Num relatório, a consultoria cita o depoimento de um cliente: “O Brasil é fundamental para nosso crescimento, mas, para cada ponto percentual de crescimento no país, perdemos rentabilidade na América Latina”.
Há o consenso de que o país tem uma lição de casa a ser feita para a economia deslanchar. Nem mesmo prognósticos otimistas ignoram a necessidade de tornar o ambiente de negócios menos burocrático e caro. Segundo relatório recente da OCDE, o PIB brasileiro deve crescer 3,2% neste ano e 4,2% no ano que vem.
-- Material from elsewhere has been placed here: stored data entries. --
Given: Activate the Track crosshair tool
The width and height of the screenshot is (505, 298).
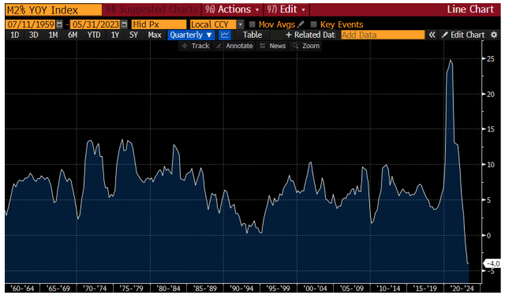Looking at the screenshot, I should pyautogui.click(x=196, y=46).
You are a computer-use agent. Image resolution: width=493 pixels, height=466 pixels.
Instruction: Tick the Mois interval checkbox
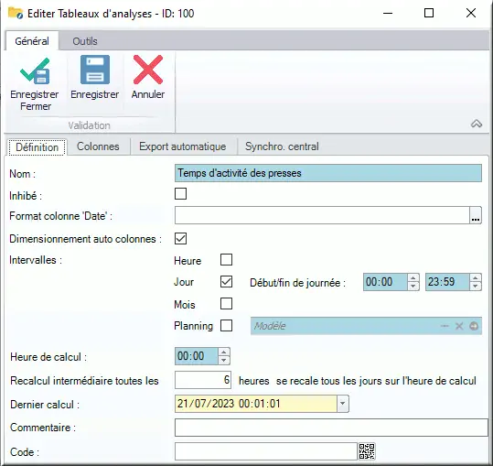(x=227, y=304)
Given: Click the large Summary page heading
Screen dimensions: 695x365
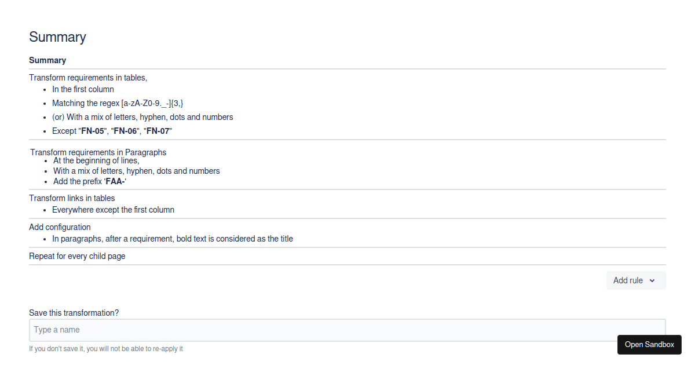Looking at the screenshot, I should [x=57, y=37].
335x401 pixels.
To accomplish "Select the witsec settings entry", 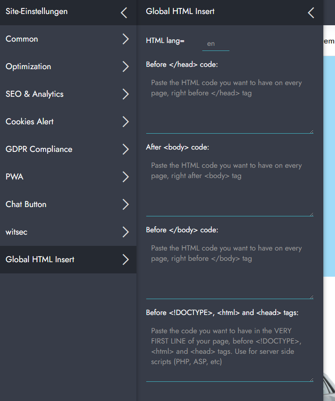I will coord(16,232).
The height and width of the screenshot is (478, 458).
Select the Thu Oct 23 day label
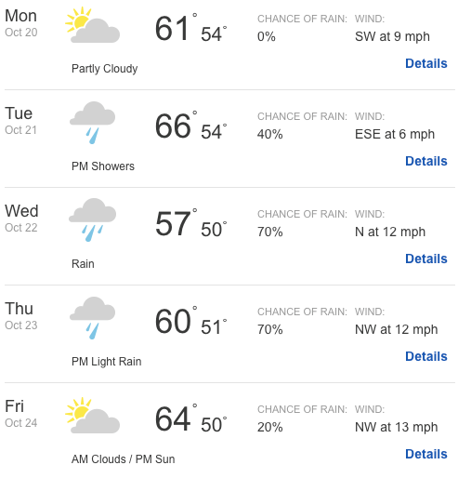21,316
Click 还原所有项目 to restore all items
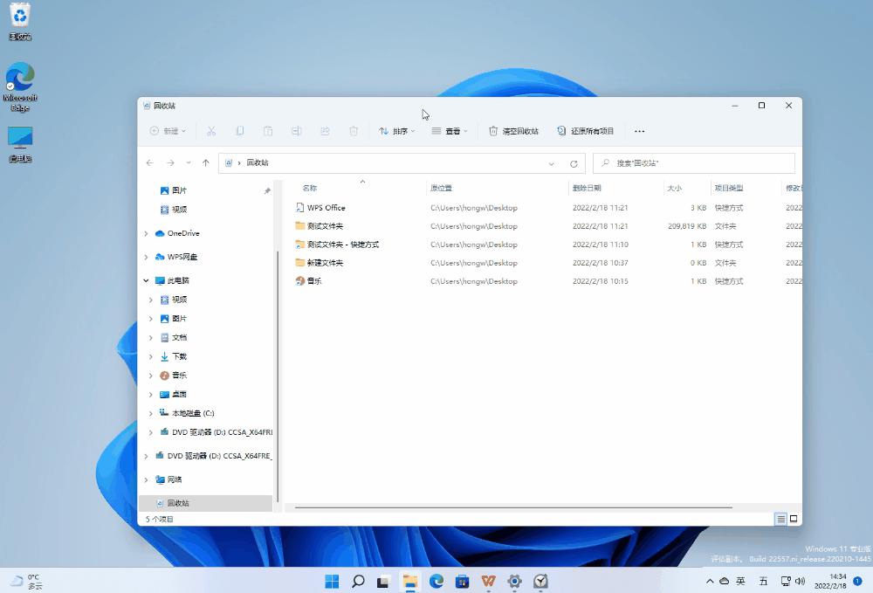 coord(586,131)
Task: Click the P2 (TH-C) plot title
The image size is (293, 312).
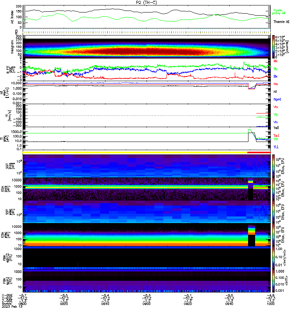Action: pos(147,2)
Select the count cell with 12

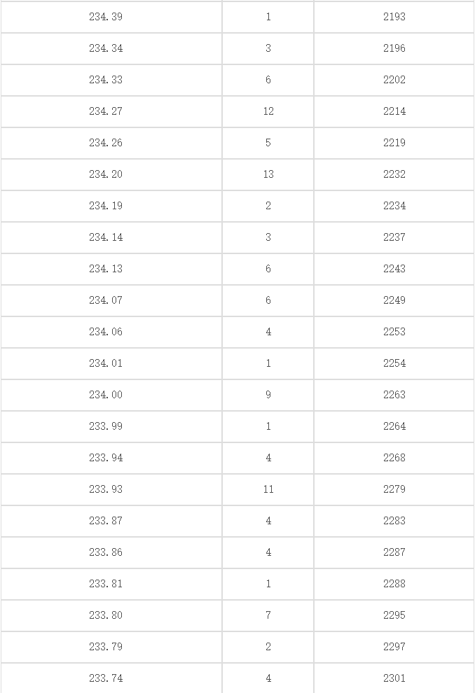coord(268,111)
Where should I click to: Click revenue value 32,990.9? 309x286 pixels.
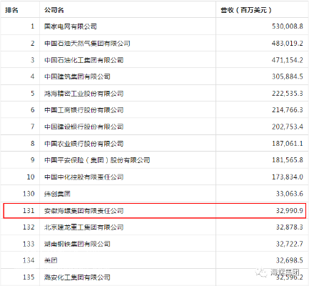coord(290,211)
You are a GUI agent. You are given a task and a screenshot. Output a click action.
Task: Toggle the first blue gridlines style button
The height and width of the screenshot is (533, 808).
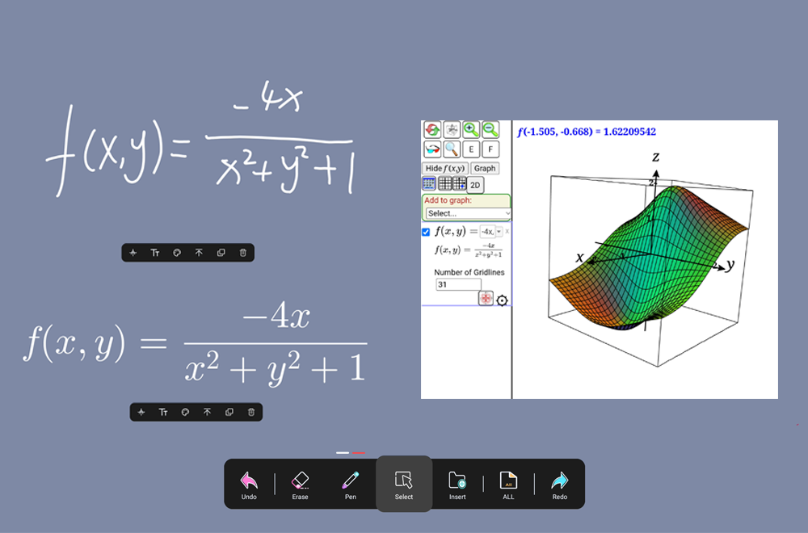click(x=430, y=184)
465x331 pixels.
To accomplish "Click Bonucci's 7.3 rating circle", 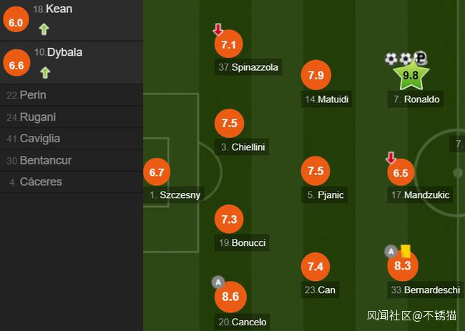I will 229,219.
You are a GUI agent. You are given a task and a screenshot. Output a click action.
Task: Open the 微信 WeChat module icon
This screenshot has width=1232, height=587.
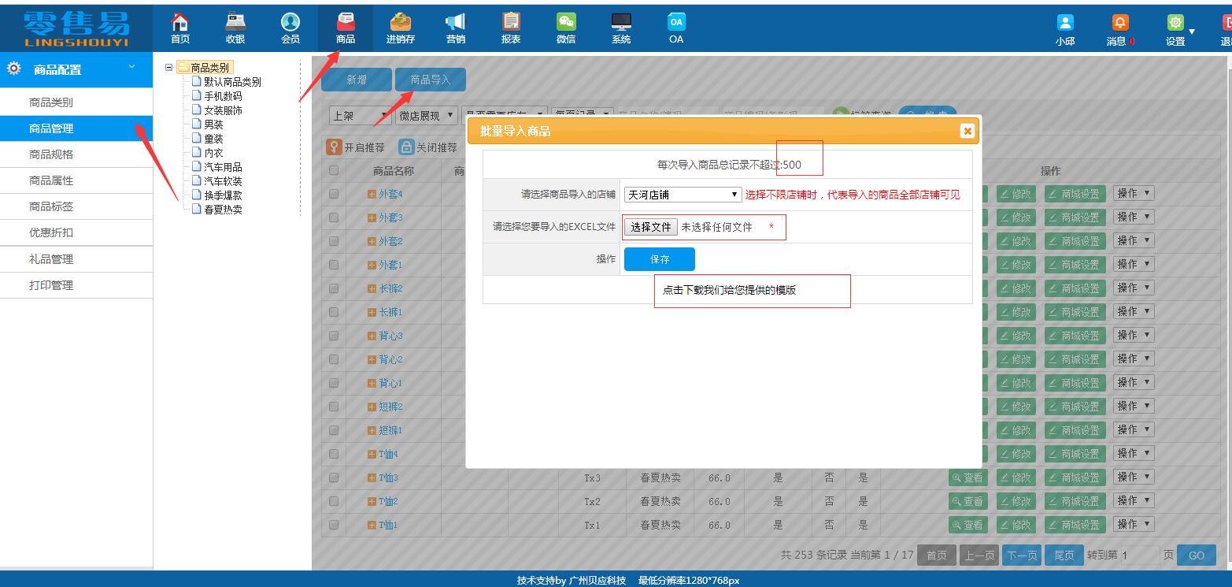tap(565, 28)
Mas o documento deixa claro que, para combater o fraco desempenho da indústria, deveria haver simplificação tributária e investimento em infraestrutura. “Se o Brasil quiser crescer, terá de fazer reformas”, diz o economista Ken Rogoff, professor de Harvard. Otimismo, claro, sempre ajuda. Mas, daqui para a frente, será preciso muito mais do que isso para garantir prosperidade.